* **Consigne 1**: D'après le texte sur le journal Plein le dos, quelle somme a été collectée grâce à la distribution des numéros ?
* **Consigne 2**: Poursuivez le texte sur le journal Plein le dos après sa dernière phrase.

* **Extrait du document**:
━━━

Depuis quatre mois chaque samedi, on est présent·e·s au sein des cortèges avec nos feuilles jaunes. Le journal Plein le dos est apprécié partout où il est diffusé. Jusque-là, on a créé et imprimé cinq numéros. En les distribuant on a réussi à collecter 2000 euros et à faire six versements solidaires à des caisses de victimes. Grâce à votre soutien, on réalisera très bientôt de nouveaux versements. L’accueil favorable nous a poussés à réimprimer le numéro 1 et le numéro 2 pour celles et ceux qui ne les avaient pas eus et qui les demandaient (en prévision aussi des réseaux de diffusion solidaires qui se mettent en place localement). Plein le dos jouit d’une belle visibilité au sein du mouvement des Gilets Jaunes. À l’extérieur, on n’est pas encore très visibles. Alors, depuis quelques semaines, on sort des manifestations pour rendre visite aux Cabanes de GJ, pour participer à des événements thématiques autour du mouvement social, mais pas seulement. On se raconte.

━━━

* **Entrées fournies**:

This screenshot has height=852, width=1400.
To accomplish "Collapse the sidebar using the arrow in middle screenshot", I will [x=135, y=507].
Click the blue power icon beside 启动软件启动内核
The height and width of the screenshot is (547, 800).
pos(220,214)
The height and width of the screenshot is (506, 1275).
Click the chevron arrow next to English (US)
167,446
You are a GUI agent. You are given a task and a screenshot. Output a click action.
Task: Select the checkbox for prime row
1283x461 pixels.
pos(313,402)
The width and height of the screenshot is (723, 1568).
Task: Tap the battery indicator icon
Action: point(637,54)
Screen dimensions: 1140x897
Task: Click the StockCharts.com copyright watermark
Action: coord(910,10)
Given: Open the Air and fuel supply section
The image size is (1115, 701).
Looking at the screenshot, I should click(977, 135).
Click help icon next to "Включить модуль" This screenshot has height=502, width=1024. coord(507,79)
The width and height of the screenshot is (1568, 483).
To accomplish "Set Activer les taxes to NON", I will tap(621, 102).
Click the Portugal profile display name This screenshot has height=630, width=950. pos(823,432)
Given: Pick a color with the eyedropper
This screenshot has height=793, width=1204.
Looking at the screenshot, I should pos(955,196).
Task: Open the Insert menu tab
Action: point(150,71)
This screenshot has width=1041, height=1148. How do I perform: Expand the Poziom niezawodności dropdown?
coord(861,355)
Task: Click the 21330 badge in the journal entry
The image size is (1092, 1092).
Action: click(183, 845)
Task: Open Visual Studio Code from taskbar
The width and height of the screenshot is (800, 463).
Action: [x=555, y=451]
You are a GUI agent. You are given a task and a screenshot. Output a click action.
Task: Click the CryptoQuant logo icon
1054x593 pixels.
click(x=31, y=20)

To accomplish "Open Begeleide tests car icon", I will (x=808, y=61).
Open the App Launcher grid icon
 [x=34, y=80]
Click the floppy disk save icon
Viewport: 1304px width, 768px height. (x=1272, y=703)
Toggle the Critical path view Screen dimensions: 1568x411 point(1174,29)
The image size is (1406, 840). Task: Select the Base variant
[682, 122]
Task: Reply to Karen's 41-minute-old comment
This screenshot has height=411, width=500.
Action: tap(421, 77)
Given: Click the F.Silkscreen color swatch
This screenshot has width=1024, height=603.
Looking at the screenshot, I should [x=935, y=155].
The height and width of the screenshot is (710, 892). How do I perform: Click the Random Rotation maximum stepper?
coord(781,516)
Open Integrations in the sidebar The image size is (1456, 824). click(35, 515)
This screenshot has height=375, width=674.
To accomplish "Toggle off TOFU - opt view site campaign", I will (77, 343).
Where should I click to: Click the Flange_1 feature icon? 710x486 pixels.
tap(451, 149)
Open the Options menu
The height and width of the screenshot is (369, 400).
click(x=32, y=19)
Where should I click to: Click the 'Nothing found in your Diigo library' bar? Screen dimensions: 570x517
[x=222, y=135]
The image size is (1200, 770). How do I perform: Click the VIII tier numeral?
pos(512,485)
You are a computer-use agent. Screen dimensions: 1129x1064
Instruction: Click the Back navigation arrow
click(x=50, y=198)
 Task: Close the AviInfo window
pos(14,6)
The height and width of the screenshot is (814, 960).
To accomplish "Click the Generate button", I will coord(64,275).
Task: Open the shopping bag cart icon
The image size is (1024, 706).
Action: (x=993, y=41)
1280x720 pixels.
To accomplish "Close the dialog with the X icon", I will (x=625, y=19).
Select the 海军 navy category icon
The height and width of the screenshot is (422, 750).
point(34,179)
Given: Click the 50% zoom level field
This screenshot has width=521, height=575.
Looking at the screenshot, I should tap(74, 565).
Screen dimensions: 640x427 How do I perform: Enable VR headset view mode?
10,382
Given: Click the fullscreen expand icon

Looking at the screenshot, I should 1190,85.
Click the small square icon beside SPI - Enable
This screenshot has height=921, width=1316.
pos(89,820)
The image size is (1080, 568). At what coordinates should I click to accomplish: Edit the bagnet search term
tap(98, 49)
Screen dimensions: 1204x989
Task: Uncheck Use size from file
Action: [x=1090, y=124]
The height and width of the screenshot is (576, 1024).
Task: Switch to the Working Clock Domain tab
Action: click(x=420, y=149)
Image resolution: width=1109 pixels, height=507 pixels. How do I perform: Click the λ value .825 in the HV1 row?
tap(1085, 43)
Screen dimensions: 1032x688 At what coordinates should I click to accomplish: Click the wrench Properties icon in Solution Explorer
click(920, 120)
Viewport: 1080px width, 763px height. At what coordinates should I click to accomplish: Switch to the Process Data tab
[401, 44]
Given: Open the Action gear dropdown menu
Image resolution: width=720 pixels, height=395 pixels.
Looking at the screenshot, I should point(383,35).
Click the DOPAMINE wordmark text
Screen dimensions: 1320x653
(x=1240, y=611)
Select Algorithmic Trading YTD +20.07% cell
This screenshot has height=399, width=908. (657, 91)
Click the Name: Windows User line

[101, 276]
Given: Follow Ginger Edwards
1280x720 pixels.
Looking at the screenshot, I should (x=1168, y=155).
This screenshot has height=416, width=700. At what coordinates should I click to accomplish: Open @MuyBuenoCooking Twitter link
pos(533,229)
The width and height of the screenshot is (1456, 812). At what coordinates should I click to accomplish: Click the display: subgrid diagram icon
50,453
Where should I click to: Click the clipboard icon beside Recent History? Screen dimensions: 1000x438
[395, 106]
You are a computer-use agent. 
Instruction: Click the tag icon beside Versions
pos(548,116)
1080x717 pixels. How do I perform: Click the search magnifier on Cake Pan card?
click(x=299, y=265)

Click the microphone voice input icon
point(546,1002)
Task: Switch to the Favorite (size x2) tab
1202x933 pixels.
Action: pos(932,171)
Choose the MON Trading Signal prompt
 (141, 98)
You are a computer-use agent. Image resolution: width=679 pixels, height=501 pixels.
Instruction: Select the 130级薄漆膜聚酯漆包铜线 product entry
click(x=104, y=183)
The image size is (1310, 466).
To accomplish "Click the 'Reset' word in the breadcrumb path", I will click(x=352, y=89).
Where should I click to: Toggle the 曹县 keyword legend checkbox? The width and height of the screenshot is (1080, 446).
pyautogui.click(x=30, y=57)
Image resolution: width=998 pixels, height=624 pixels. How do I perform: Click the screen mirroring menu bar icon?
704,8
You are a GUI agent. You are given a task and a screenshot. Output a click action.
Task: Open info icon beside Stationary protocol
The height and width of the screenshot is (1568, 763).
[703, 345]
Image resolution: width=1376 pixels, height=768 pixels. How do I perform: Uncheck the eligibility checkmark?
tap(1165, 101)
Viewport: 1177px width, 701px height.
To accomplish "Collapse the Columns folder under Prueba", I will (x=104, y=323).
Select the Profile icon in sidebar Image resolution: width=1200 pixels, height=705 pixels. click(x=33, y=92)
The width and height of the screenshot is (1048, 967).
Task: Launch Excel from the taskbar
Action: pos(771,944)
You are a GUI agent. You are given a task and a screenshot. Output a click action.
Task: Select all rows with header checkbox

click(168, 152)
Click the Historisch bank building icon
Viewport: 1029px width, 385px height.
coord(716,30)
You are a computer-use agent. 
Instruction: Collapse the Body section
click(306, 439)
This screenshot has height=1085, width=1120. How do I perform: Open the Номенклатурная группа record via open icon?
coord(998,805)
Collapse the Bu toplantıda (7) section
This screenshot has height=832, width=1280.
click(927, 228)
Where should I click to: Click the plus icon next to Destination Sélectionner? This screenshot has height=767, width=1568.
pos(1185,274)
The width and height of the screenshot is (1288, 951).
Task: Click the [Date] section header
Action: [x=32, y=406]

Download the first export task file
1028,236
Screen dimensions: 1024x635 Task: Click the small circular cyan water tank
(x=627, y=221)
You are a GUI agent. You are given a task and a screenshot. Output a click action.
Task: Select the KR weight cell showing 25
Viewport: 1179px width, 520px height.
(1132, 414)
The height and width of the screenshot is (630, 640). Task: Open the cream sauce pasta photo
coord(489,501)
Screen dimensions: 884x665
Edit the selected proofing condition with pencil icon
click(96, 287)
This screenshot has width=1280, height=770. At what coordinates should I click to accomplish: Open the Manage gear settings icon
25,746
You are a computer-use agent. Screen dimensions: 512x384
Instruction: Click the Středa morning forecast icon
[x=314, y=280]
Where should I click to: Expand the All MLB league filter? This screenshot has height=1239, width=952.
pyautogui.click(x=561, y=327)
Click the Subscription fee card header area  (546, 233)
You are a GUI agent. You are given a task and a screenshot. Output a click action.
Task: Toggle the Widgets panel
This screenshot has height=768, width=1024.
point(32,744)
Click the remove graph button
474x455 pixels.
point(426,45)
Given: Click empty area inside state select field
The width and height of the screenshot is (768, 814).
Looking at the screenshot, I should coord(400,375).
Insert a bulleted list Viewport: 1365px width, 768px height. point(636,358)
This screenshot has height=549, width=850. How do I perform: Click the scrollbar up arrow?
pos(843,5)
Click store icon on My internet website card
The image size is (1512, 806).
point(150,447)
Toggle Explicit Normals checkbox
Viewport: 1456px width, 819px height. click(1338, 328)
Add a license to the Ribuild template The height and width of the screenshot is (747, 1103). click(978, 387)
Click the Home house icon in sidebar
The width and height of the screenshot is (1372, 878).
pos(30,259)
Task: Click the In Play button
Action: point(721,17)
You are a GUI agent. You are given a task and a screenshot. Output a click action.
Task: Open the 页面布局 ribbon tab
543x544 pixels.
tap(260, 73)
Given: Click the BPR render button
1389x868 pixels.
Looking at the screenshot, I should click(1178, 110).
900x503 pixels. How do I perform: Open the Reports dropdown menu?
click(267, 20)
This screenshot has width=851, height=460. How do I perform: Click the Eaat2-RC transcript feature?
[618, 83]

━━━

* **Résultat final 1**: 2000 euros.

* **Résultat final 2**:
Récemment, les GJ de Montreuil et de Villejuif nous ont invité.es à assister aux projections du film J’veux du soleil de Gilles Perret et François Ruffin. Avec notre journal jaune, on rentrait pile poil dans le décor ! Sortir des manifestations permet aussi de causer avec des personnes qui soutiennent le mouvement mais ne rejoignent pas les cortèges par peur d’être blessé·e·s ou mutilé·e·s. Une cabane, c’est un lieu de vie, ça papote, ça se chicane, ça discute du vivre ensemble ; on rêve, on s’aime et on s’y sent un peu comme à la maison.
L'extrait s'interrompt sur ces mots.